---- Given entries

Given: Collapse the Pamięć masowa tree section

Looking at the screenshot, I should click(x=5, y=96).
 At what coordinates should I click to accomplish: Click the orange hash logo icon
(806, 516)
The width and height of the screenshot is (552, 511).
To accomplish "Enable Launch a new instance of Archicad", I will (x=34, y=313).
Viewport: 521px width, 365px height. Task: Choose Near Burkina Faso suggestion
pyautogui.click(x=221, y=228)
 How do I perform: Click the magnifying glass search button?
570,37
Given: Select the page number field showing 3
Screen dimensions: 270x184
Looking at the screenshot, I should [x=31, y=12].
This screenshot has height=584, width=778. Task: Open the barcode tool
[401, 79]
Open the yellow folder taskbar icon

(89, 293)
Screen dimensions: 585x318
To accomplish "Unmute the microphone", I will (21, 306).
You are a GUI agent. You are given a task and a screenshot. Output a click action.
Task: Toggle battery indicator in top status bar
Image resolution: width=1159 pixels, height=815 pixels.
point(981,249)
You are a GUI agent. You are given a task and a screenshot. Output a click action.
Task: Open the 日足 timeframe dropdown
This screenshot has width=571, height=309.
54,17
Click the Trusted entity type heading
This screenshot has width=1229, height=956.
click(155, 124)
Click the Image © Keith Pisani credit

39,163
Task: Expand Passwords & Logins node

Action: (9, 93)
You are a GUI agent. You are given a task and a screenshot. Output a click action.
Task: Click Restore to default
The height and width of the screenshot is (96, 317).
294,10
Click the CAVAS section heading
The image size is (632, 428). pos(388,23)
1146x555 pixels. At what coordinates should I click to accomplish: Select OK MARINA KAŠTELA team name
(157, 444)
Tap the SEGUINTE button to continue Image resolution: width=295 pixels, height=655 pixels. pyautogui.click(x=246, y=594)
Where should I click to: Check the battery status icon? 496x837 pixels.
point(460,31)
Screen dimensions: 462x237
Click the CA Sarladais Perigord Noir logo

--------

§ Task prompt: Only an exact transcription of all the records above counts as an answer.

§ Task result:
Given: Collapse the Pamięć masowa tree section

Looking at the screenshot, I should click(x=5, y=96).
 At what coordinates should I click to accomplish: Click the orange hash logo icon
(806, 516)
The width and height of the screenshot is (552, 511).
To accomplish "Enable Launch a new instance of Archicad", I will (x=34, y=313).
Viewport: 521px width, 365px height. Task: Choose Near Burkina Faso suggestion
pyautogui.click(x=221, y=228)
 How do I perform: Click the magnifying glass search button?
570,37
Given: Select the page number field showing 3
Screen dimensions: 270x184
Looking at the screenshot, I should [x=31, y=12].
This screenshot has height=584, width=778. Task: Open the barcode tool
[401, 79]
Open the yellow folder taskbar icon

(89, 293)
Screen dimensions: 585x318
To accomplish "Unmute the microphone", I will (21, 306).
You are a GUI agent. You are given a task and a screenshot. Output a click action.
Task: Toggle battery indicator in top status bar
Image resolution: width=1159 pixels, height=815 pixels.
point(981,249)
You are a GUI agent. You are given a task and a screenshot. Output a click action.
Task: Open the 日足 timeframe dropdown
This screenshot has width=571, height=309.
54,17
Click the Trusted entity type heading
This screenshot has width=1229, height=956.
click(155, 124)
Click the Image © Keith Pisani credit

39,163
Task: Expand Passwords & Logins node

Action: (9, 93)
You are a GUI agent. You are given a task and a screenshot. Output a click action.
Task: Click Restore to default
The height and width of the screenshot is (96, 317).
294,10
Click the CAVAS section heading
The image size is (632, 428). pos(388,23)
1146x555 pixels. At what coordinates should I click to accomplish: Select OK MARINA KAŠTELA team name
(157, 444)
Tap the SEGUINTE button to continue Image resolution: width=295 pixels, height=655 pixels. pyautogui.click(x=246, y=594)
Where should I click to: Check the battery status icon? 496x837 pixels.
point(460,31)
Screen dimensions: 462x237
Click the CA Sarladais Perigord Noir logo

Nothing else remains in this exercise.